The US electric vehicle (EV) industry is currently facing a significant crisis. The Trump administration has rolled back government support for the sector and initiated a trade war, which is negatively impacting both EV consumers and manufacturers. This has led to a rapid slowdown in demand, causing manufacturers to scale back their operations. General Motors, for instance, reported an anticipated 1.6 billion dollar loss in quarterly earnings due to the decreased value of its EV ventures. Ford CEO Jim Farley also indicated a strategic shift towards partial electrification rather than focusing solely on fully electric models.
In stark contrast, the global EV market is thriving. Global electric vehicle sales reached a record 2.1 million units in September. While a portion of this surge was attributed to US buyers rushing to purchase EVs before the expiration of a tax credit, the primary driver was robust sales in China. China accounted for approximately two-thirds of all worldwide EV sales, with September traditionally being a peak month for auto sales and new model launches in the country.
China has consistently led the global EV race, largely due to sustained government support through subsidies and infrastructure incentives from Beijing. The nation is now overproducing electric vehicles and aggressively expanding its exports. Data from the China Association of Automobile Manufacturers shows that exports of new energy vehicles, encompassing both EVs and plug-in hybrids, doubled in September. The United Kingdom recently became the largest foreign market for BYD, a leading Chinese and global EV manufacturer.
Europe also played a crucial role in the global sales record, experiencing a new high in EV demand in September. The continent offers various tax benefits and incentives for its electric vehicle industry, and its sales figures significantly surpass those of the United States.

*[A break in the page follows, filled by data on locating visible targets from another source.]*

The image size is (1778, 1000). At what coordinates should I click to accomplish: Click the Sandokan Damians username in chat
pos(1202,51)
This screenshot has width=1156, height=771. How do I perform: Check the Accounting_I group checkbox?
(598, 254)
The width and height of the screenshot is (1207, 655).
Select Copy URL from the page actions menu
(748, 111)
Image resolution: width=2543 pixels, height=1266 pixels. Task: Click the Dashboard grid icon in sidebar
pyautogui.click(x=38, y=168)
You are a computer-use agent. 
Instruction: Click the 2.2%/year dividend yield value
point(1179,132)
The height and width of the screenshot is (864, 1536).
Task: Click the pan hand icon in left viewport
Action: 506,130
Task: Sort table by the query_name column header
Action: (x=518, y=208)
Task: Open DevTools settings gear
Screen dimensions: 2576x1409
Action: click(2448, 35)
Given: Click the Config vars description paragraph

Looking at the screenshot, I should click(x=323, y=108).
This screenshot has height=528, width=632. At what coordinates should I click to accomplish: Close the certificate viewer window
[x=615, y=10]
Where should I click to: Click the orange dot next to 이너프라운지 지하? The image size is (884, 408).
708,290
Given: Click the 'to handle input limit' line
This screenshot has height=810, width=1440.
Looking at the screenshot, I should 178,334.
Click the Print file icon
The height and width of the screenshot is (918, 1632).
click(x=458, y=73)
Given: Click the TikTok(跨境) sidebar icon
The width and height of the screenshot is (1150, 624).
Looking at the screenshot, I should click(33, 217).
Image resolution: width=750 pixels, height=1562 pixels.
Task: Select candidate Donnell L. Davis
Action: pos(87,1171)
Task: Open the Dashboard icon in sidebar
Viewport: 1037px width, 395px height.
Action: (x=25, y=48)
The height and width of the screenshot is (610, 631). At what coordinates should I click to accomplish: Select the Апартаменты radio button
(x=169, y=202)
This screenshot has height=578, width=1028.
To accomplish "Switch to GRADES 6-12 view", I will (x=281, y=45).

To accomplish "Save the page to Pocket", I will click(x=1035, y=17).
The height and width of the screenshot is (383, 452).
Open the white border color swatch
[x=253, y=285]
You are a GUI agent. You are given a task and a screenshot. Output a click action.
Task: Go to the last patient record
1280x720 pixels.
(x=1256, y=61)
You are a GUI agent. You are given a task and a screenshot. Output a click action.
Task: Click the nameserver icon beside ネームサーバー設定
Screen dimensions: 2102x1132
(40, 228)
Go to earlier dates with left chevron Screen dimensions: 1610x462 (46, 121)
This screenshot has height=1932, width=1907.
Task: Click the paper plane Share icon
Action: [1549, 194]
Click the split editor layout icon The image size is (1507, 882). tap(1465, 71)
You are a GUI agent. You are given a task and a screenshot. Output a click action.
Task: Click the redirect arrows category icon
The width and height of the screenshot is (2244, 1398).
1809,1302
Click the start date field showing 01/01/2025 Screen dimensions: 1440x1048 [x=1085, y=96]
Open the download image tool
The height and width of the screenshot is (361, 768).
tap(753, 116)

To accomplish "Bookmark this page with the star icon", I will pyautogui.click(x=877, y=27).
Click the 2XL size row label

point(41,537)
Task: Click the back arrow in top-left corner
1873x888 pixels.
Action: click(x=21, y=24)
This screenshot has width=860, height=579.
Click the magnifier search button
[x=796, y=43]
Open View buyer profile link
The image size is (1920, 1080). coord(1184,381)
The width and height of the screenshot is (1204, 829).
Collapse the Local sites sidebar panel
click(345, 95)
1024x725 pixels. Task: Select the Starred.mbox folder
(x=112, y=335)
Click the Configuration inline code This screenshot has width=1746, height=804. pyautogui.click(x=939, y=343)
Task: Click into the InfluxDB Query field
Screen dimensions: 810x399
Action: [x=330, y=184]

The US is projected to fall further behind in the global EV competition, primarily due to two key political developments: the termination of government subsidies for the EV industry and the escalating trade war with China. The Trump administration's One Big Beautiful Bill Act eliminated the electric vehicle tax credit, which expired two weeks prior to the article's publication. This move is expected to severely disincentivize production and lead to a substantial drop in demand.
The high cost of EVs in the US, previously mitigated by the tax credit, is now a major barrier. Meanwhile, Chinese companies like BYD excel at producing affordable yet high-performing EVs, with models starting as low as 8,000 dollars and offering rapid charging capabilities. Tesla's most affordable new models, priced at 36,990 dollars, are still more expensive than their premium predecessors were with the tax credit.
The US-China trade war further complicates the situation, particularly concerning rare earth minerals, which are vital for EV production. China dominates the global supply, mining 70% and refining 90% of these elements. Recent escalations include China tightening export controls on 12 rare earth minerals and imposing restrictions on lithium batteries. In response, Trump has threatened 100% tariffs. Auto industry expert Michael Dunne warns that if the US does not quickly adapt to new energy vehicles, Detroit risks being relegated to a niche supplier of traditional gas-powered trucks and SUVs, ceding the global market.